::: PÁGINA

Esta segunda tendência demonstra que a cultura da paisagem acompanhou as evoluções da sociedade e que, de tema pictórico, a paisagem foi elevada a elemento da identidade nacional, como a língua, o território, a religião e o património cultural edificado. Da mesma forma que se preservava um monumento, uma obra de arte ou uma expressão cultural, era necessário proteger a paisagem, o que obrigava igualmente a definir o tipo de paisagem característico de cada nação e como devia ser representada. Como tal, a paisagem tornou-se palco privilegiado do conflito entre progresso e tradição, entre passado e futuro, entre economia e cultura, conflito esse que, assumindo variadas formas, dura até hoje. É que um país é não só constituído por múltiplas paisagens, sujeitas a mudanças, sejam estas ditadas pela própria natureza ou por intervenção do homem, como são múltiplos os olhares sobre essas mesmas paisagens. Como é que se chega então à paisagem que contém a verdade de um lugar, de uma nação? Que paisagem é essa que diz a verdade sobre o que se é enquanto povo?

O campo tem sido uma ficção escrita por quem vem de fora – sejam pintores, poetas, romancistas ou políticos – e para quem vem de fora – os cidadãos a quem o poder oferece uma narrativa unívoca da nação, os turistas em busca de um refúgio.

A paisagem enquanto elemento da identidade nacional e o campo como reservatório de qualidades antigas e imutáveis de uma comunidade são, mais do que espaços geográficos, lugares da imaginação, disputados por visões artísticas, culturais e políticas concorrentes, são palco e objecto da disputa entre essas visões antagónicas. Enquanto objectos de contemplação, de peregrinações laicas e artísticas, lugares de turismo e de ideologia, a natureza, a paisagem e o campo evadiram-se do “natural” e foram integrados no “cultural”, transformaram-se em categorias de discursos de diversas ordens que muitas vezes se confundiram e sobrepuseram. Desta forma, o campo tem sido uma ficção escrita por quem vem de fora – sejam pintores, poetas, romancistas ou políticos – e para quem vem de fora – os cidadãos a quem o poder oferece uma narrativa unívoca da nação, os turistas em busca de um refúgio, da tranquilidade, do sossego e do autêntico, um autêntico feito à medida.

::::::
::: EXCERTO DA FONTE

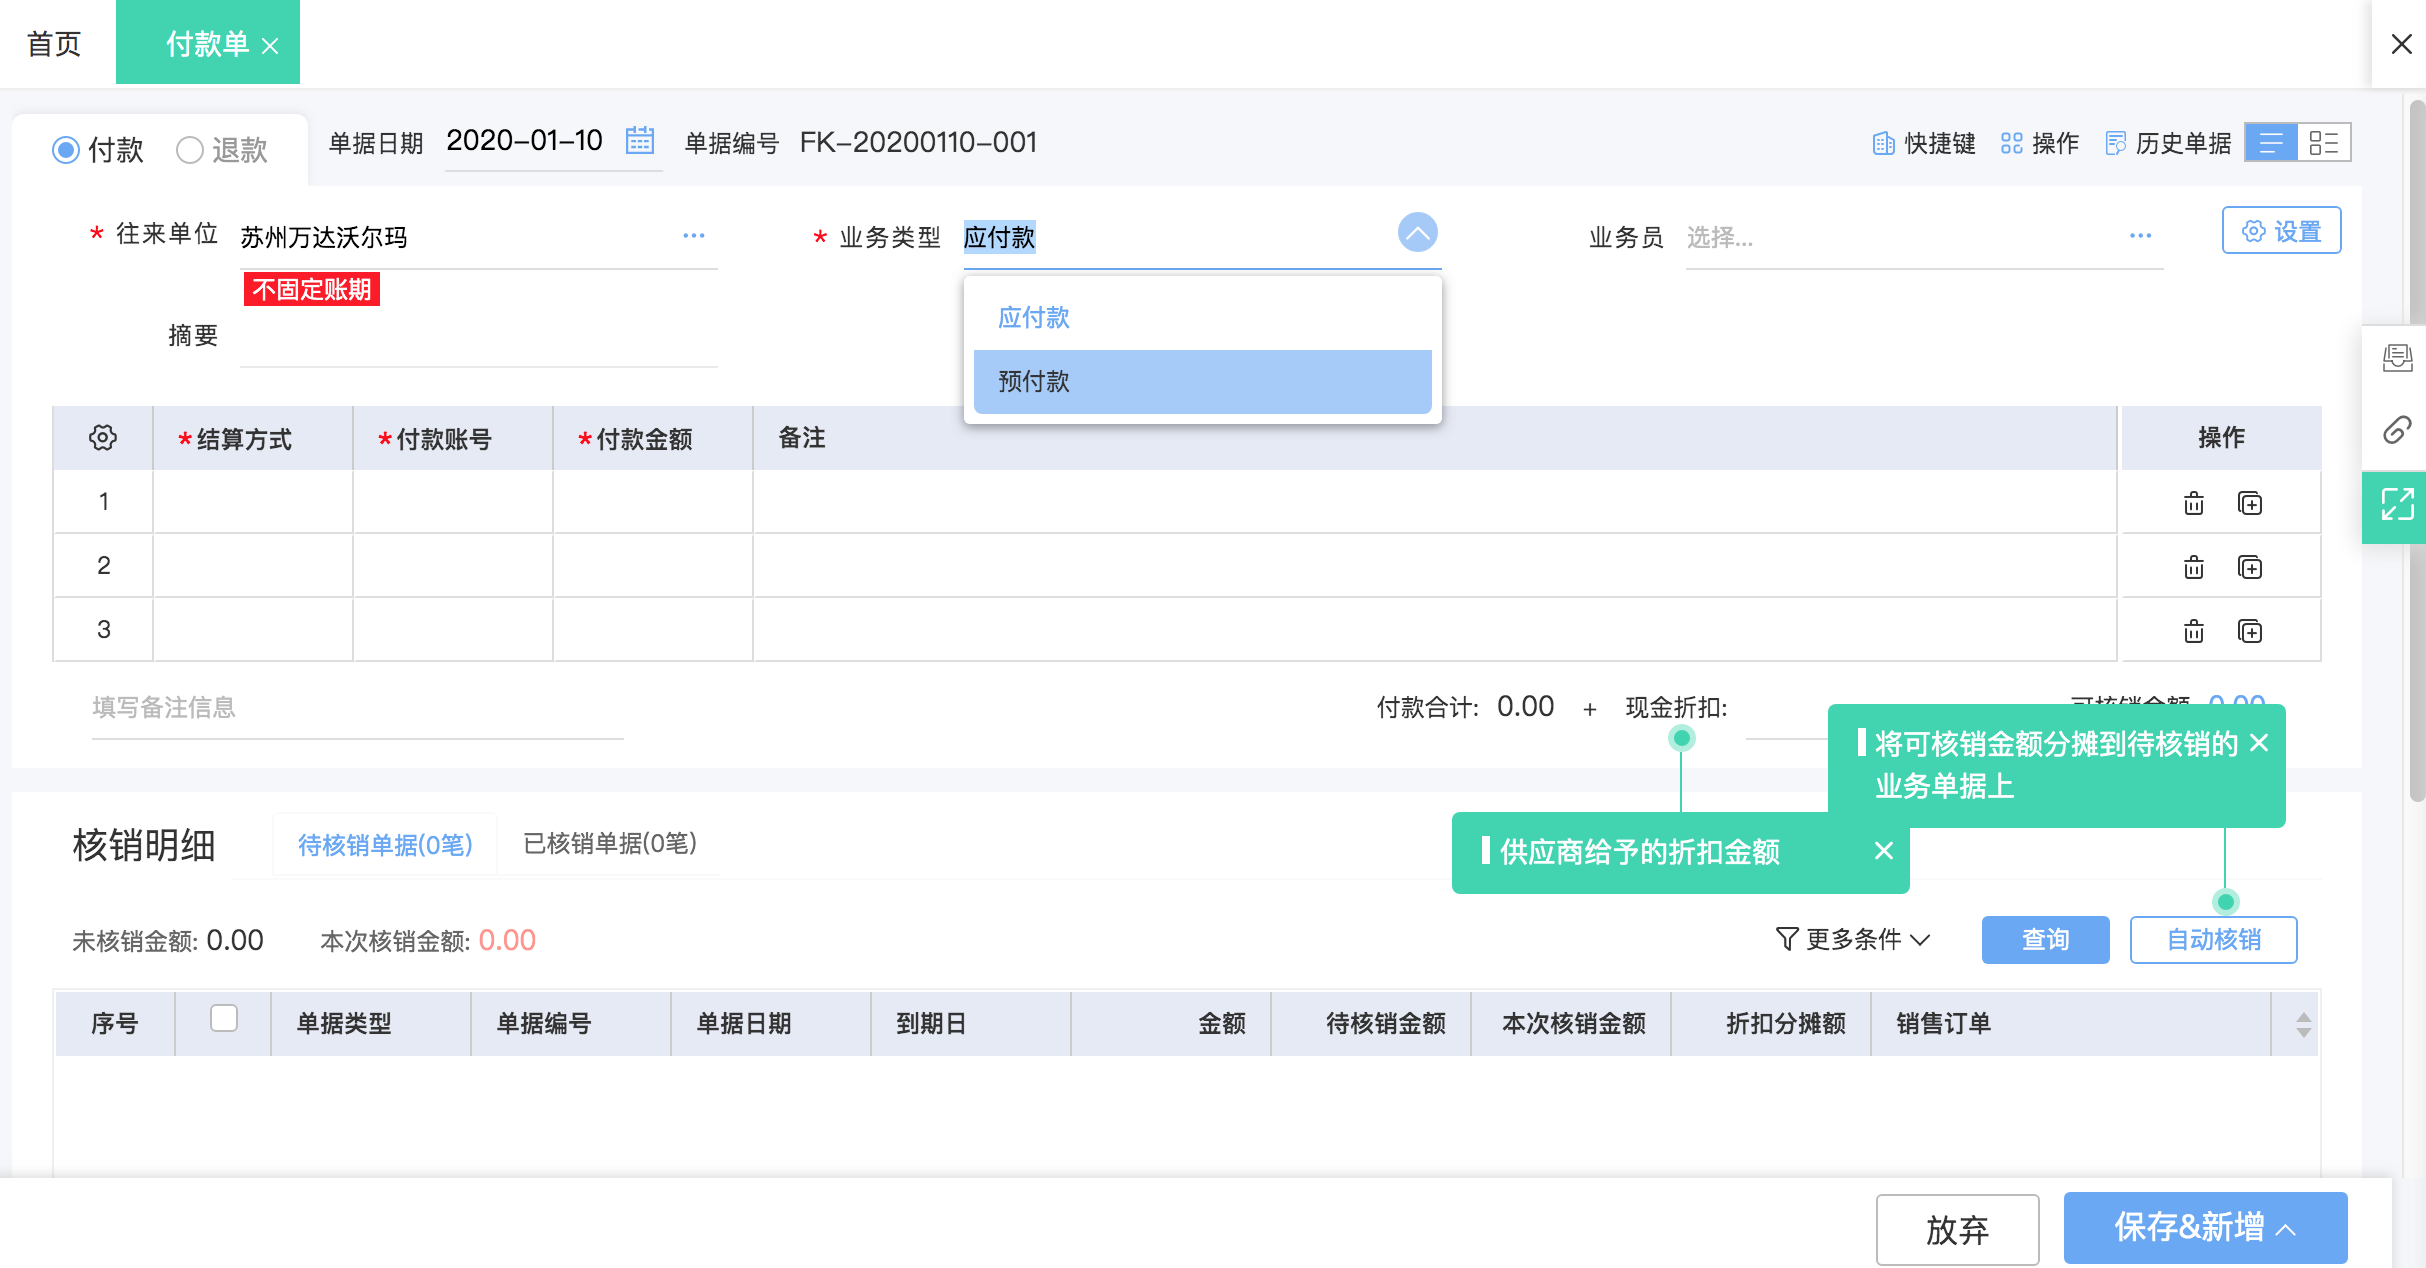
Task: Click the export/expand icon on right sidebar
Action: [x=2397, y=504]
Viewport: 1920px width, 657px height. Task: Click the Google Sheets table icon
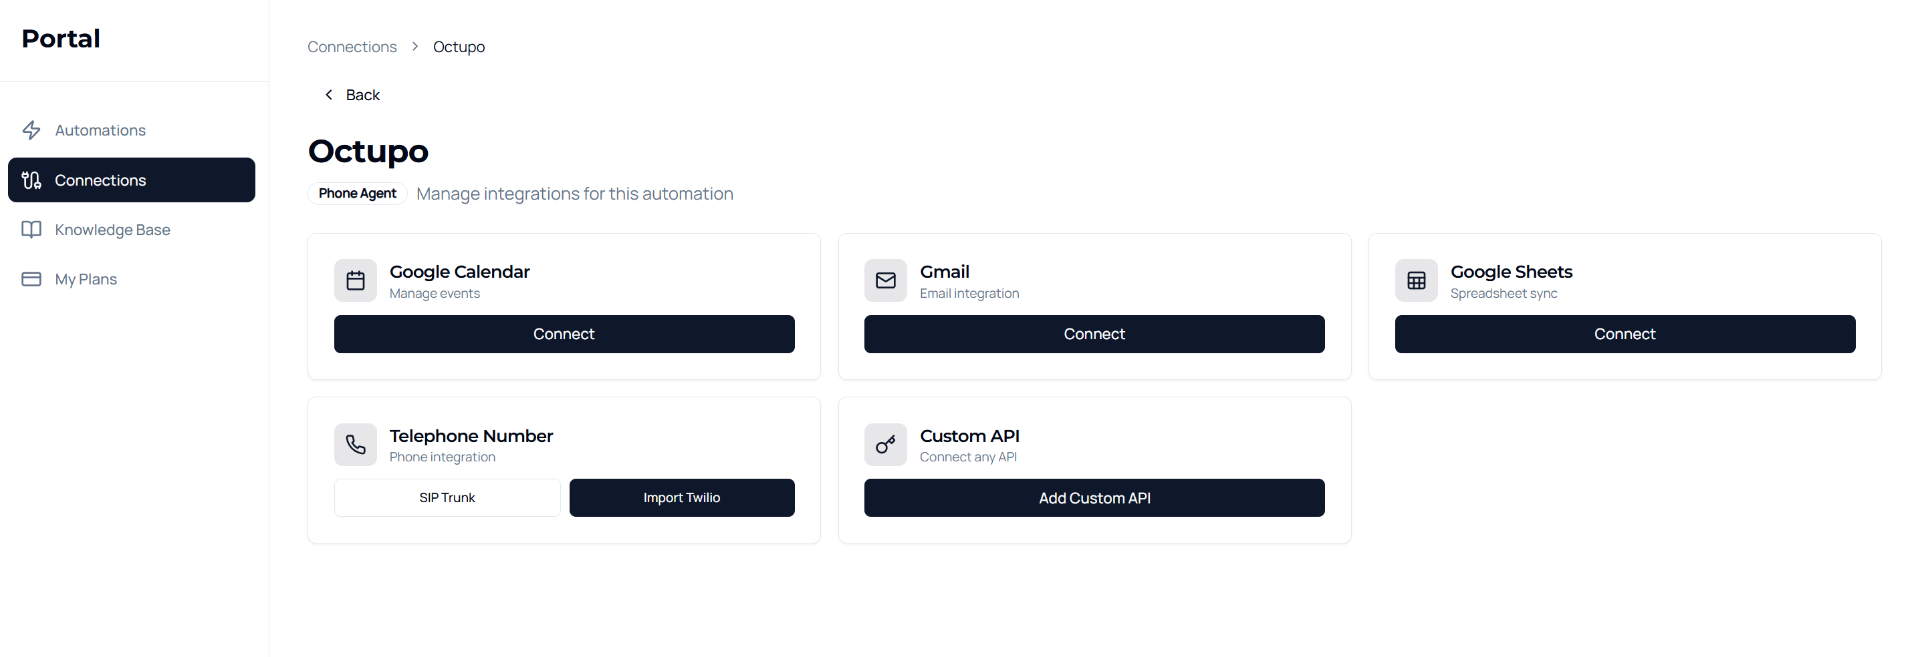coord(1416,281)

::::::

### O QUE FAZER
No texto sobre a paisagem e a identidade nacional, o campo é descrito como uma ficção escrita por quem vem de fora. Enumere todos os tipos de autores dessa ficção que o texto nomeia.

### RESPOSTA DO EXERCÍCIO
Pintores, poetas, romancistas e políticos.